We can write this as a function $f(n) = n!$.

Alternative answer

Answer:
`f(n) = n!` Explain
This is a question about finding a pattern in a sequence defined by a rule . The solving step is:

First, I write down the first few terms of the sequence by using the rule given.
The rule says:
`a_1 = 1`
`a_(n+1) = (n+1) * a_n`

Let's find the first few terms:
1. `a_1 = 1` (This is given to us!)
2. To find `a_2`, I use the rule with `n=1`: `a_2 = (1+1) * a_1 = 2 * a_1 = 2 * 1 = 2`
3. To find `a_3`, I use the rule with `n=2`: `a_3 = (2+1) * a_2 = 3 * a_2 = 3 * 2 = 6`
4. To find `a_4`, I use the rule with `n=3`: `a_4 = (3+1) * a_3 = 4 * a_3 = 4 * 6 = 24`

So, the sequence starts: 1, 2, 6, 24, ...

Now, let's look for a pattern in these numbers:
`a_1 = 1`
`a_2 = 2`
`a_3 = 6`
`a_4 = 24`

I notice that these numbers are made by multiplying numbers together:
`a_1 = 1`
`a_2 = 2 * 1`
`a_3 = 3 * 2 * 1`
`a_4 = 4 * 3 * 2 * 1`

This pattern is super special!

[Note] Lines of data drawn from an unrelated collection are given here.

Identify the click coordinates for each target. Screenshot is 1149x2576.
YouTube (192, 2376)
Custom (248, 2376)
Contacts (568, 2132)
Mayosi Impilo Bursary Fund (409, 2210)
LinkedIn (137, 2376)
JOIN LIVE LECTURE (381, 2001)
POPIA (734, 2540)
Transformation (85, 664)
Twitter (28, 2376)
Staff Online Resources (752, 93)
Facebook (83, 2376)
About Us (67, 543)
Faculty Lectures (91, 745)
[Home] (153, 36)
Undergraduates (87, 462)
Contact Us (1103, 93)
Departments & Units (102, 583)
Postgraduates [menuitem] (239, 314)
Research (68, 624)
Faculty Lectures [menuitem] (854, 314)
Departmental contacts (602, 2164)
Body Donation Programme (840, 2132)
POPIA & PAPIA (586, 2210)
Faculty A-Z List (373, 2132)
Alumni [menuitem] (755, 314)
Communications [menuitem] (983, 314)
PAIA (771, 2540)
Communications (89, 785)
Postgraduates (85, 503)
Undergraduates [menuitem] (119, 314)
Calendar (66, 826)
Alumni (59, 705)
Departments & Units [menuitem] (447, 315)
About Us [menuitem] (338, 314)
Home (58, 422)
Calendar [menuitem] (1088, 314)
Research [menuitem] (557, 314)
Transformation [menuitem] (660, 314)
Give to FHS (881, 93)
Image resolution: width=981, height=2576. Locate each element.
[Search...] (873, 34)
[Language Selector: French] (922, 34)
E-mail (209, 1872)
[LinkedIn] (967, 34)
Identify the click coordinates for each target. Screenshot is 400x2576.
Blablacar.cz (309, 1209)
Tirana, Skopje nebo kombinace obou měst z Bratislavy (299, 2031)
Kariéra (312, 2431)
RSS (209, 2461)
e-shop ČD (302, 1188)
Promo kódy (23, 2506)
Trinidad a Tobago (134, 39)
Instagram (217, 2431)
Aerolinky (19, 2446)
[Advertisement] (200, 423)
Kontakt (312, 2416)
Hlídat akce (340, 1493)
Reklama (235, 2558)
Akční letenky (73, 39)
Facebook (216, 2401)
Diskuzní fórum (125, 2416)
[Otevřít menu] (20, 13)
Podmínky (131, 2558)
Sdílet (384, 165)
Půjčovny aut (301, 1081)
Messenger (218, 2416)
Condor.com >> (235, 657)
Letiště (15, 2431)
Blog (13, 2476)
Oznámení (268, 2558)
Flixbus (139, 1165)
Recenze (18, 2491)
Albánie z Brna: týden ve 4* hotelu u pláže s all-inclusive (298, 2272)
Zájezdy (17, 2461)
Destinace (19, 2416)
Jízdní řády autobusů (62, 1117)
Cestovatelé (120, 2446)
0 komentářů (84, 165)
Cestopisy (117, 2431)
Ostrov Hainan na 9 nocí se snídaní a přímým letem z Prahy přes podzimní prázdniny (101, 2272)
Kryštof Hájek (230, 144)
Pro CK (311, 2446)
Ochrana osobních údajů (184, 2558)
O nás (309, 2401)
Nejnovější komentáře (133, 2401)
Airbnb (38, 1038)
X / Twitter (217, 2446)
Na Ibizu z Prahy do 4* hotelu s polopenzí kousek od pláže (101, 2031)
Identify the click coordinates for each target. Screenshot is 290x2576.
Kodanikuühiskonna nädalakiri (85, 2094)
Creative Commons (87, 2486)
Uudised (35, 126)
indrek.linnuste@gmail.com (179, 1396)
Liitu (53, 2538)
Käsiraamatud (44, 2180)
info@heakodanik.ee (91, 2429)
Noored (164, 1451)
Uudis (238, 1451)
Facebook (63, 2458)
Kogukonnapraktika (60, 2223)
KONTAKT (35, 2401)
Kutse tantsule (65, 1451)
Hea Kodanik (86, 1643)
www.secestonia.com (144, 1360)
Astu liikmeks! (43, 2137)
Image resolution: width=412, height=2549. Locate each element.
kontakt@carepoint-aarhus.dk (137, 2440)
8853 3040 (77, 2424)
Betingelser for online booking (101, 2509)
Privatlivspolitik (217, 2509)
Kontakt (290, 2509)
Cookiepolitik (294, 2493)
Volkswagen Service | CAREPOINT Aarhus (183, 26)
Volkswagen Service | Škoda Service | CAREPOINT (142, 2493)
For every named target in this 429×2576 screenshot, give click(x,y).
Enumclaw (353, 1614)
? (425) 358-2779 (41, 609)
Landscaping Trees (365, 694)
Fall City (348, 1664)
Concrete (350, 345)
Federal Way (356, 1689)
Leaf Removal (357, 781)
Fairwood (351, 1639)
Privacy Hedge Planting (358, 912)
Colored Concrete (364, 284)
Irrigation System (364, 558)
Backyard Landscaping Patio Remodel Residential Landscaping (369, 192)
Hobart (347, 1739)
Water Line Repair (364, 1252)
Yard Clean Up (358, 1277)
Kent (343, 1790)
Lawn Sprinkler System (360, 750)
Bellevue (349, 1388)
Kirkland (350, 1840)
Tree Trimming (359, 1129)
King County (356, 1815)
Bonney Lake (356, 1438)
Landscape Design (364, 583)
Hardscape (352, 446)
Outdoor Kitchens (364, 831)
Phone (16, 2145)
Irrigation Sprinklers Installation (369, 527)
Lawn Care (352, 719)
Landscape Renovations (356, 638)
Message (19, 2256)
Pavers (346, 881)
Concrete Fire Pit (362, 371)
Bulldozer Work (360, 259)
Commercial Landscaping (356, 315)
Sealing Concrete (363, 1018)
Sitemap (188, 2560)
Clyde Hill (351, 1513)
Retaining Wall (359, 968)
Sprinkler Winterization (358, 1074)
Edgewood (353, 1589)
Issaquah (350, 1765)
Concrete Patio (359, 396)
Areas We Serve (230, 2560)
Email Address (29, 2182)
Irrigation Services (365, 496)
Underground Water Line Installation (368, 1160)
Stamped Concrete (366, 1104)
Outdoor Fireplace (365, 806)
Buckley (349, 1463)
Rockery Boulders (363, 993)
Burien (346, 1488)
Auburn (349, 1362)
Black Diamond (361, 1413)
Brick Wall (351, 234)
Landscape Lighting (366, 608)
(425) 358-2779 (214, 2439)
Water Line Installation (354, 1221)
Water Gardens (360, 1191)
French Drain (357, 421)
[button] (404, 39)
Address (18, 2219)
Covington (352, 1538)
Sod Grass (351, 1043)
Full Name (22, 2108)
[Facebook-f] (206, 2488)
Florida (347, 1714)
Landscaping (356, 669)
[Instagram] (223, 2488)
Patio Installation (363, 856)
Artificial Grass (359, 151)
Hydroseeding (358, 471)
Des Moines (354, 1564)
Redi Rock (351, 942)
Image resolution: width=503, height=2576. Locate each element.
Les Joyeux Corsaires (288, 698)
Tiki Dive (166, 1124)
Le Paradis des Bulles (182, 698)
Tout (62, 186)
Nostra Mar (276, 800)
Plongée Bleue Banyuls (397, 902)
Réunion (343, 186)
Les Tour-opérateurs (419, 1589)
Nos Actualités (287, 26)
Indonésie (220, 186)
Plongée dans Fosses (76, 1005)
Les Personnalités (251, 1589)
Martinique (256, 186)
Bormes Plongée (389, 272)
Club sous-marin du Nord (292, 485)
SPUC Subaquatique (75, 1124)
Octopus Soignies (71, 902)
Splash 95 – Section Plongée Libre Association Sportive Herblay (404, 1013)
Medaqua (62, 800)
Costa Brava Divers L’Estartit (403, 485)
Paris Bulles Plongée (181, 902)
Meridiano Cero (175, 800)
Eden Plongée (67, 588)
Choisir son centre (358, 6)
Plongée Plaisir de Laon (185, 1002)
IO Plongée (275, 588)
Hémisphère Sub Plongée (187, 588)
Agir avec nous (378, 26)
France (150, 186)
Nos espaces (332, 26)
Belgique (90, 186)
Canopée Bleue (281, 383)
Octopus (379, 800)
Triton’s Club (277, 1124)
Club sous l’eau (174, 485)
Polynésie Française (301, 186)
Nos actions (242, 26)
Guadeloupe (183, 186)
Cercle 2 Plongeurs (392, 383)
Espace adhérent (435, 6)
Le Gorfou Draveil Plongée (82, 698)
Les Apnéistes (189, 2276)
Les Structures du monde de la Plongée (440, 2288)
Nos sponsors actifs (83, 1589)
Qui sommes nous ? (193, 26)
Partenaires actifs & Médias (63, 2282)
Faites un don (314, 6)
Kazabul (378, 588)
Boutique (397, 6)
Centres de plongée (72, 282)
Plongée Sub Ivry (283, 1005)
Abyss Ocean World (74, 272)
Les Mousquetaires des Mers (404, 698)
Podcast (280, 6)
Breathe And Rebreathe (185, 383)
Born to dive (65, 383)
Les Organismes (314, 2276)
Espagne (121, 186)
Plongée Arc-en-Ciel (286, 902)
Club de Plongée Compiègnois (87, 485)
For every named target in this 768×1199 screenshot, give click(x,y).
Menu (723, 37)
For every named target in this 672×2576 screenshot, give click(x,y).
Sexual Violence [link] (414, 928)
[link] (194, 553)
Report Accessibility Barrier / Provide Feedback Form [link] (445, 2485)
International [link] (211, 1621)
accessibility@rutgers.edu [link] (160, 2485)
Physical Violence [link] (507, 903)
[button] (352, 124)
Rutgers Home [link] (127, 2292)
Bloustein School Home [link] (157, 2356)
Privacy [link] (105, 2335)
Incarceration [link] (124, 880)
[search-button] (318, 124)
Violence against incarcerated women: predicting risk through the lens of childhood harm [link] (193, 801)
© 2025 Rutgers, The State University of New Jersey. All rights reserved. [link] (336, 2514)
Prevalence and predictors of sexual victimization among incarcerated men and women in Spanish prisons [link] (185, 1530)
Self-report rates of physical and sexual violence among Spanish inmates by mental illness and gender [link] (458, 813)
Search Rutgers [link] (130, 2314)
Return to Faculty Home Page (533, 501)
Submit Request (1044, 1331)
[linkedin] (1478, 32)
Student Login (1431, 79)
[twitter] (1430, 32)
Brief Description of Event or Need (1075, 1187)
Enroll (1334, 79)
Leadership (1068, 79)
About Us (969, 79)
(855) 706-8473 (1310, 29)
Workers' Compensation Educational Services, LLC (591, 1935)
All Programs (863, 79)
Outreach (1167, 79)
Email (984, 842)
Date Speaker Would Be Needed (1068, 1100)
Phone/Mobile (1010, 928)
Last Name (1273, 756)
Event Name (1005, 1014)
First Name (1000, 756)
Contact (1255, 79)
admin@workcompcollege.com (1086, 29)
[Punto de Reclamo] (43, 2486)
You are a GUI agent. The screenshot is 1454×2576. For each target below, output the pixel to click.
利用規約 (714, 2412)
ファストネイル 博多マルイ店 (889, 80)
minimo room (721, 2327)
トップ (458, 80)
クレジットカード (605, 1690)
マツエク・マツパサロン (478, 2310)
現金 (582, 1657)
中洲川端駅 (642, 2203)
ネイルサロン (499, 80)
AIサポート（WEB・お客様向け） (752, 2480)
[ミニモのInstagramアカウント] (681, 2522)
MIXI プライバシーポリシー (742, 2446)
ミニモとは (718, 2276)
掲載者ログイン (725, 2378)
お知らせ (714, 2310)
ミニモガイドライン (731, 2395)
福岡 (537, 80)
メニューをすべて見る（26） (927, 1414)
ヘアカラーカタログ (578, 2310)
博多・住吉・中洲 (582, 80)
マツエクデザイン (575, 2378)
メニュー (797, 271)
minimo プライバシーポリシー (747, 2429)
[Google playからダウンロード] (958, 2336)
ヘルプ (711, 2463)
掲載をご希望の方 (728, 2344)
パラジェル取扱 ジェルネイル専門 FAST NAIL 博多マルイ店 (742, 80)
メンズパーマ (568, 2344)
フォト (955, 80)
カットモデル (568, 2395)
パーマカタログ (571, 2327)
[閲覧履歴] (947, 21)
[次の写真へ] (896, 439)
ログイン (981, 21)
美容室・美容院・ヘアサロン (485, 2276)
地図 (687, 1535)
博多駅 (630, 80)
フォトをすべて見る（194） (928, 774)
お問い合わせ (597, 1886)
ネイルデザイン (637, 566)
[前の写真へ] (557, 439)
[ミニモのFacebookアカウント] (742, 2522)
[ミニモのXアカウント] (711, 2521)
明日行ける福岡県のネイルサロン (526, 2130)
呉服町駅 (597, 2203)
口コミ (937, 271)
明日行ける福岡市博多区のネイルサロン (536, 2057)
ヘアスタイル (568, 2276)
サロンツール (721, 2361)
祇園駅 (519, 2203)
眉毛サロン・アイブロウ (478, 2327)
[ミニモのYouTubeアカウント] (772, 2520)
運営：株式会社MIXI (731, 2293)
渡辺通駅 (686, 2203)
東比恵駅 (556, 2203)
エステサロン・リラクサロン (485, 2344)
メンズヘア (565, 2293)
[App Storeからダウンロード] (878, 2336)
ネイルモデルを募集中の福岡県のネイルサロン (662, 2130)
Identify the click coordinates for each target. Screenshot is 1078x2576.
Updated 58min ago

It's called "factorial". We write `n!` to mean multiplying all the whole numbers from `n` down to 1.
So:
`1! = 1`
`2! = 2 * 1 = 2`
`3! = 3 * 2 * 1 = 6`
`4! = 4 * 3 * 2 * 1 = 24`

It looks like each term `a_n` is just `n!`.
So, the function `f(n)` that gives us the `n`th term `a_n` is `f(n) = n!`.